NEW YORK (Reuters) - Fund managers are making a big bet on Snoopy, Lucy and Charlie Brown.

With a big-budget Peanuts film set to appear in theaters next year, an unusually high number of U.S. mutual funds have been buying shares of Iconix Brand Group Inc, the little-known company that owns 80 percent of the rights to the characters. The number of new funds owning shares swelled 36 percent last quarter, according to data from fund tracker Morningstar. That is a high number for a company with a market value of $1.9 billion and a slowing core business, fund experts say.

Few consumers have ever heard of the New York-based company, though they are likely familiar with its roster of 35 brands, ranging from mass-market staples like Joe Boxer and Ed Hardy to Cannon linens and Material Girl, the line of apparel and accessories from Madonna and her daughter. But with many of its U.S. retail partners, such as Target, Macy's and Sears Holdings Corp, struggling with falling traffic and weak consumer demand, Iconix is looking elsewhere to expand.
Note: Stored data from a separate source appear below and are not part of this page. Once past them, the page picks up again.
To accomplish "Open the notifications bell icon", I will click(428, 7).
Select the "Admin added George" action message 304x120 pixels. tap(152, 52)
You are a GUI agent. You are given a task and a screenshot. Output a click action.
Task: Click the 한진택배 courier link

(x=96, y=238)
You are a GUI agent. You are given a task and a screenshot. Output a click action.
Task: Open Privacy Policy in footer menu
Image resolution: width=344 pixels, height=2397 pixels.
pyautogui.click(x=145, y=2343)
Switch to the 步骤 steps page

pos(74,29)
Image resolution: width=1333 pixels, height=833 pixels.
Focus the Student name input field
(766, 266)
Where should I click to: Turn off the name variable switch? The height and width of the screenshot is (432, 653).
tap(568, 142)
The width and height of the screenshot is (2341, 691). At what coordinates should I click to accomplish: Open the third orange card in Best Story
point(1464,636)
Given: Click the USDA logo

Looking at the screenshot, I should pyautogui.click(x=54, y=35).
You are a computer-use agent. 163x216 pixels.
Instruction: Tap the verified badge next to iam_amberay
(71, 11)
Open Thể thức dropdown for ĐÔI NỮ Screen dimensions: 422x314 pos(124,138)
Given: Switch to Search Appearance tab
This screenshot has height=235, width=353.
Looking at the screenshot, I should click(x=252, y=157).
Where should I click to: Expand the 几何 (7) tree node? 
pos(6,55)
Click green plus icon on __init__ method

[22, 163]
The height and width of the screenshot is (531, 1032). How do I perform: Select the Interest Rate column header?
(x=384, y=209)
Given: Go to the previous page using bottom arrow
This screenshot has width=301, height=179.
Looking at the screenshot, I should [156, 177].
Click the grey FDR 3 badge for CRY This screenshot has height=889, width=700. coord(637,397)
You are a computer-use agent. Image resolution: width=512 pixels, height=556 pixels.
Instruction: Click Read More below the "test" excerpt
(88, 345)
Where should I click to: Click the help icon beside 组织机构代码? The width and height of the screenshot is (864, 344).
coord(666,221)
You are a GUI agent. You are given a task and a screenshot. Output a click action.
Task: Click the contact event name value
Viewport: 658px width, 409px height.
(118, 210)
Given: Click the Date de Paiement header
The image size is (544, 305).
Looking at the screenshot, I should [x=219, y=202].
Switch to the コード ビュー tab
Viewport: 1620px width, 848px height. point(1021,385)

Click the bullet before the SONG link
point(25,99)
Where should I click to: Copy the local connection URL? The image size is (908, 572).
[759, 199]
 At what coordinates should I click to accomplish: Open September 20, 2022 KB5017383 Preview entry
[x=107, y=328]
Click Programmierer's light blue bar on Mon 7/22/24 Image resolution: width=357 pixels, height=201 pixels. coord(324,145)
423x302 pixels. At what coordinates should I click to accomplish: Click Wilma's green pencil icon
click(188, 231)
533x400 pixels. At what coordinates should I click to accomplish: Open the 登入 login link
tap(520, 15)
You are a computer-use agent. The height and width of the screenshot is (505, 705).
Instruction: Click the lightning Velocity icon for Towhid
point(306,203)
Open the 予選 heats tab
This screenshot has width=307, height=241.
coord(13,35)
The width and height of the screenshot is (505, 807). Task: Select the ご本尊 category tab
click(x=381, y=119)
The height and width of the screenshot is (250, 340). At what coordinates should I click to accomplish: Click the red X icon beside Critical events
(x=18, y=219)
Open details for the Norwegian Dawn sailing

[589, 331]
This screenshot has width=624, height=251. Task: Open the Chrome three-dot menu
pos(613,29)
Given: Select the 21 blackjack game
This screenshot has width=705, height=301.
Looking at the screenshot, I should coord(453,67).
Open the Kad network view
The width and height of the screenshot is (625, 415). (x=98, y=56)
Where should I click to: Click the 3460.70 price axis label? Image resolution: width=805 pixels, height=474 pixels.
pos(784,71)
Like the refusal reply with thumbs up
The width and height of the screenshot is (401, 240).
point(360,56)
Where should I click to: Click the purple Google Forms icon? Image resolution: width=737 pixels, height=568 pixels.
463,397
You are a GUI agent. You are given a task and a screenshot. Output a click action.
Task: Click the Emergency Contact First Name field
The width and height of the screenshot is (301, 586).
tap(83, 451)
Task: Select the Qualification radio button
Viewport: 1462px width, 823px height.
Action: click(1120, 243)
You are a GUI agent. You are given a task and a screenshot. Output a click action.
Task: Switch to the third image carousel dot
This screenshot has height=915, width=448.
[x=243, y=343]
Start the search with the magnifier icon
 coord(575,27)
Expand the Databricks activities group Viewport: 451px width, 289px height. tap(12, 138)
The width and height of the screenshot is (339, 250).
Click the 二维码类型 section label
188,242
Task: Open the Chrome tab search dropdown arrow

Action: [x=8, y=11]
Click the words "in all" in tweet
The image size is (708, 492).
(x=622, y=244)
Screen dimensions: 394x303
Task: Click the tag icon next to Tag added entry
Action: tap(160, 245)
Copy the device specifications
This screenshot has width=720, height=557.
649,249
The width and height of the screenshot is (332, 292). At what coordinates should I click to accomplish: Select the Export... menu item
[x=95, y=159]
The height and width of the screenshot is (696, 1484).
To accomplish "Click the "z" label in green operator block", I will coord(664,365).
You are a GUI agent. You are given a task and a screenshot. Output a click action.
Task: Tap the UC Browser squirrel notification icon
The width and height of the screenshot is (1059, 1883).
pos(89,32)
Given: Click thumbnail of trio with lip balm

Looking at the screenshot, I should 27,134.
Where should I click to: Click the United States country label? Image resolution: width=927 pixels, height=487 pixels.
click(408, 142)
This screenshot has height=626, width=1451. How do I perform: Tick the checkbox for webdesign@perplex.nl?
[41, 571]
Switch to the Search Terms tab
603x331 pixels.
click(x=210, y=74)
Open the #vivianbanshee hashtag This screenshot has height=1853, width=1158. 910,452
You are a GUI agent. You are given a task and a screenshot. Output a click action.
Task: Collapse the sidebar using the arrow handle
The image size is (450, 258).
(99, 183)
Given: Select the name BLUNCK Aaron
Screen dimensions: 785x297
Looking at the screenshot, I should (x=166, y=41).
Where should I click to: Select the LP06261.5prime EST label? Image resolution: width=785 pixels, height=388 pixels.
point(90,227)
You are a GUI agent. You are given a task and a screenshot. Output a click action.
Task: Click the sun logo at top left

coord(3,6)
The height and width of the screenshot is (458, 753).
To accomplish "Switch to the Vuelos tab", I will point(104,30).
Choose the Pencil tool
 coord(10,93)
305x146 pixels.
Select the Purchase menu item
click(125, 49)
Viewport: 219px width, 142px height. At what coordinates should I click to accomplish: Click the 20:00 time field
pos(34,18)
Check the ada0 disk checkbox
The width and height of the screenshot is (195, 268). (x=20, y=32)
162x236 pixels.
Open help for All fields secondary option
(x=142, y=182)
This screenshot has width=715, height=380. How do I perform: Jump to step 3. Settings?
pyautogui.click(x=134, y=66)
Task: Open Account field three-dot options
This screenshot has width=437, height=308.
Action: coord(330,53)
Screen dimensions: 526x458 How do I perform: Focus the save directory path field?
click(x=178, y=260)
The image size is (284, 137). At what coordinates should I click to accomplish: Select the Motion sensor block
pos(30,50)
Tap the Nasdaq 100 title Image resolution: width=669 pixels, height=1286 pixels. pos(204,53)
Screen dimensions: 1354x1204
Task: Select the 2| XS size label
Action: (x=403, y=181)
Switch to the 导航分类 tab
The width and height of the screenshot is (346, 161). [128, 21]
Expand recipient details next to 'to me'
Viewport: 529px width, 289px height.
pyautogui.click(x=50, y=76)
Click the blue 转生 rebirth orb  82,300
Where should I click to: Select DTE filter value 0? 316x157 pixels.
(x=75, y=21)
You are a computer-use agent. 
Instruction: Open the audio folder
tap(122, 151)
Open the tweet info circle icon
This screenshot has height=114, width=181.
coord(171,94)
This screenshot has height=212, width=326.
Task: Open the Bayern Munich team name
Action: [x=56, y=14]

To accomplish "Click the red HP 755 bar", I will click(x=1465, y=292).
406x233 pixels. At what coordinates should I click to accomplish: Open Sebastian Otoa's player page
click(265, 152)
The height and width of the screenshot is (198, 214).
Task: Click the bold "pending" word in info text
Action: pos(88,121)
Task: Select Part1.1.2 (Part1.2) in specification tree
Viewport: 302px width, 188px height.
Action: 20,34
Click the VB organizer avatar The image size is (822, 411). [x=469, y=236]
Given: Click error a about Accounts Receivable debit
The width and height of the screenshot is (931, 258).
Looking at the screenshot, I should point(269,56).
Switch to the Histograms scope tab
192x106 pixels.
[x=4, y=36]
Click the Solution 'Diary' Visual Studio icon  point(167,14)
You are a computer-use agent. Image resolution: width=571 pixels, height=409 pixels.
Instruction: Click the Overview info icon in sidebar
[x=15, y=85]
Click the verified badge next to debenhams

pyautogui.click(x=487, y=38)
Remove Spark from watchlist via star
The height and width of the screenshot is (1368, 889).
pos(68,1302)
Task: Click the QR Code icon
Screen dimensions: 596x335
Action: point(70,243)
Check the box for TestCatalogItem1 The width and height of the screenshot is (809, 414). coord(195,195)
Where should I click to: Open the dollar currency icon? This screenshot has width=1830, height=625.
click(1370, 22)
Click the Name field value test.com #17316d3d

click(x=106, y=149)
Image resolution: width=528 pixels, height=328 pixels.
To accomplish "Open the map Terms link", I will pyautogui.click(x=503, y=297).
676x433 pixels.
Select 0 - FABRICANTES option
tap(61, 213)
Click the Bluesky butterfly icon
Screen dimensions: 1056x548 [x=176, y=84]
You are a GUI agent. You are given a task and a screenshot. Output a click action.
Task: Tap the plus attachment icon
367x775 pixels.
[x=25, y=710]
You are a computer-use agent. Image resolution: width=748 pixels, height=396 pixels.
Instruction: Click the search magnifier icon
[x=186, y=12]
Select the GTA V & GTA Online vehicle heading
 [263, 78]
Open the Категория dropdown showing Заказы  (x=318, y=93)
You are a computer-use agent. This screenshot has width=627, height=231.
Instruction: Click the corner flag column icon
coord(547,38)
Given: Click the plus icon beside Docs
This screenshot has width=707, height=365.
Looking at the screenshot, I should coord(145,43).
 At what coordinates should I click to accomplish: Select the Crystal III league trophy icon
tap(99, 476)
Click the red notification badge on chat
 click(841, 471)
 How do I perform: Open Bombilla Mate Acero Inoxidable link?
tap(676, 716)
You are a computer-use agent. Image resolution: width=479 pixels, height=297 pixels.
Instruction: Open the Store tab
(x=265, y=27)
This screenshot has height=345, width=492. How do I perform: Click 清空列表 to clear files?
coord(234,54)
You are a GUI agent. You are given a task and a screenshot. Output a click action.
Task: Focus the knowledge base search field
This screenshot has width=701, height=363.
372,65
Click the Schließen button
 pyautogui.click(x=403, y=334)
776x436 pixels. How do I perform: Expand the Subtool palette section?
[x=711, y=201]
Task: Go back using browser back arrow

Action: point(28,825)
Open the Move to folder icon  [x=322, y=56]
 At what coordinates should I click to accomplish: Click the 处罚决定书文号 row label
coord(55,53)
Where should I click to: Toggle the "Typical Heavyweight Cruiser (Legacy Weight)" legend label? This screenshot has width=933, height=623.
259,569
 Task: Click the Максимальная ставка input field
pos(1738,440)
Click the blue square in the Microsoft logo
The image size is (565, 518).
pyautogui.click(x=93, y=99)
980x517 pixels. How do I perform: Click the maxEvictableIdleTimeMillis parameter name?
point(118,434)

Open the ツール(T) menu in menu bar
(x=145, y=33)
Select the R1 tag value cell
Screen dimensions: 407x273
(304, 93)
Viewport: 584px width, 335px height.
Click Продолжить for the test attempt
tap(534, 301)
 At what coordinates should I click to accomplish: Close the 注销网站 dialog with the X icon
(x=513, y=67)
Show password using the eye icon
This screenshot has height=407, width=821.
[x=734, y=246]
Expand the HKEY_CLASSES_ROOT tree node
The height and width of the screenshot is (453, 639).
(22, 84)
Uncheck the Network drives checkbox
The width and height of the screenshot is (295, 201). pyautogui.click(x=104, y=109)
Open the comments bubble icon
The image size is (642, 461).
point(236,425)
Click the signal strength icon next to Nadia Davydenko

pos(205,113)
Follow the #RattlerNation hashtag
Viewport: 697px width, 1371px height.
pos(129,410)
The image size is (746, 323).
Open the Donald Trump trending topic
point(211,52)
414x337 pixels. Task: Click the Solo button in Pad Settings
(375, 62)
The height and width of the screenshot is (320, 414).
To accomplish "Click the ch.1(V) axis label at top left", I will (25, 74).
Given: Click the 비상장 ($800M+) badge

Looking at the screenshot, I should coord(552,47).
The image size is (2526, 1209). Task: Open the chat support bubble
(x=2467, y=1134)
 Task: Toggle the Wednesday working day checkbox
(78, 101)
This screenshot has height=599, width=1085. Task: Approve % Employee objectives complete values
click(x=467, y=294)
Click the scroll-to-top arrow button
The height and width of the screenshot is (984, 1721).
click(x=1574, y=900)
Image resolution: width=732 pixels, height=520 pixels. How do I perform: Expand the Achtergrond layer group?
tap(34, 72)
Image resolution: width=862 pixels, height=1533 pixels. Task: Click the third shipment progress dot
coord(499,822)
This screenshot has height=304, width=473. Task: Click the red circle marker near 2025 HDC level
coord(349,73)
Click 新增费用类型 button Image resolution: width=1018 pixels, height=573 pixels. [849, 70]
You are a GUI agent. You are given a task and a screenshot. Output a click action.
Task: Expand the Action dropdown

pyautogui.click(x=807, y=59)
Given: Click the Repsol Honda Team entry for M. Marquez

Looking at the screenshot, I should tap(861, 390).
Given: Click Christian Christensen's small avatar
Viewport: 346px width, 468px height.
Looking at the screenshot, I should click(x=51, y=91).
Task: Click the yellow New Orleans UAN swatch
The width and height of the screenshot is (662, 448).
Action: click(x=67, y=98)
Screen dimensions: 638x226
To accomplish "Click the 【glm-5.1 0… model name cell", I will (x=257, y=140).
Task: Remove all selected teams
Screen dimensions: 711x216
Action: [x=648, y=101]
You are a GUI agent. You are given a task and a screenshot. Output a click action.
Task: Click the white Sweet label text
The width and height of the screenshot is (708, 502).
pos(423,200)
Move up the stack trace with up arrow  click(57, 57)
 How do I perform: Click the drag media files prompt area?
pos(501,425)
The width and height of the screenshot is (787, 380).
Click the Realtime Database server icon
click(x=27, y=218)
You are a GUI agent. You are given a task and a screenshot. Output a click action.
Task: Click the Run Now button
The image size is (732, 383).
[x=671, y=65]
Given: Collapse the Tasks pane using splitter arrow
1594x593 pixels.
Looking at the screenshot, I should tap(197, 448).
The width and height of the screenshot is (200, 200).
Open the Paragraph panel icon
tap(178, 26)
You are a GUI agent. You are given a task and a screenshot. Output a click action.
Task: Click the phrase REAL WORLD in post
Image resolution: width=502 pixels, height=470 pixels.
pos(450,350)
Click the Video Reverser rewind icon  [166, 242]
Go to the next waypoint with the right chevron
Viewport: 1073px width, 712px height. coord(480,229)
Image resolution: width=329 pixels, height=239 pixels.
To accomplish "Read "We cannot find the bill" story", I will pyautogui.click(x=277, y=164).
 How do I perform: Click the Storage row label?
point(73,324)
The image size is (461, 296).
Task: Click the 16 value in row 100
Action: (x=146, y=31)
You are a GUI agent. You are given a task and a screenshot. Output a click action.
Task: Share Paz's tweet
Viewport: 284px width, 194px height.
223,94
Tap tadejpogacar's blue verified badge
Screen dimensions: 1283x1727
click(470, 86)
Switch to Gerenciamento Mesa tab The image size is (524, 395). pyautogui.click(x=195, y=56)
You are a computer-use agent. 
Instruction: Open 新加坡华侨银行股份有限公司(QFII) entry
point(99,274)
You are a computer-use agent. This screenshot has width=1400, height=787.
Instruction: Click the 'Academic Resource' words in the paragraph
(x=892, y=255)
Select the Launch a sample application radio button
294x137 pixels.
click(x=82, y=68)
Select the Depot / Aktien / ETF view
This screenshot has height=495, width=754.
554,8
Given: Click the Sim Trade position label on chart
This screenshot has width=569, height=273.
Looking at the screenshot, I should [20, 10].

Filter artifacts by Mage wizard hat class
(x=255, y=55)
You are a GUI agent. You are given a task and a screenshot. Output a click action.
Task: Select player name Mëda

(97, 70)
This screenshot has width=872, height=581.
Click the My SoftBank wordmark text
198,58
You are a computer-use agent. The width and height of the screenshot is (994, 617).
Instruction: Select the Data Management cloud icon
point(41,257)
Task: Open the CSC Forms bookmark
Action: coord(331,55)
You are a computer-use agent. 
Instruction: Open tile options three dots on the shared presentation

"With what is happening in America we don't see large growth there over the next couple of years but we do see stability," Chief Executive Neil Cole, the brother of fashion designer Kenneth Cole, told analysts after the company reported its quarterly results in April.

PEANUTS BRAND

Should the Peanuts movie prove to be a hit, it could help Iconix double its revenues, which hit $433 million in 2013, Cole told analysts. The company declined to comment for this story.

Already, the brand has paid some dividends: Walt Disney Co's ABC network renewed its long-standing contract to air the popular Peanuts holiday specials 18 months before it came due. Iconix recognized $17 million of the $21 million contract in the first quarter, which helped push revenue up 11 percent to $116.1 million and non-diluted adjusted earnings per share to 72 cents, a 33 percent increase from the same time last year.   Continued...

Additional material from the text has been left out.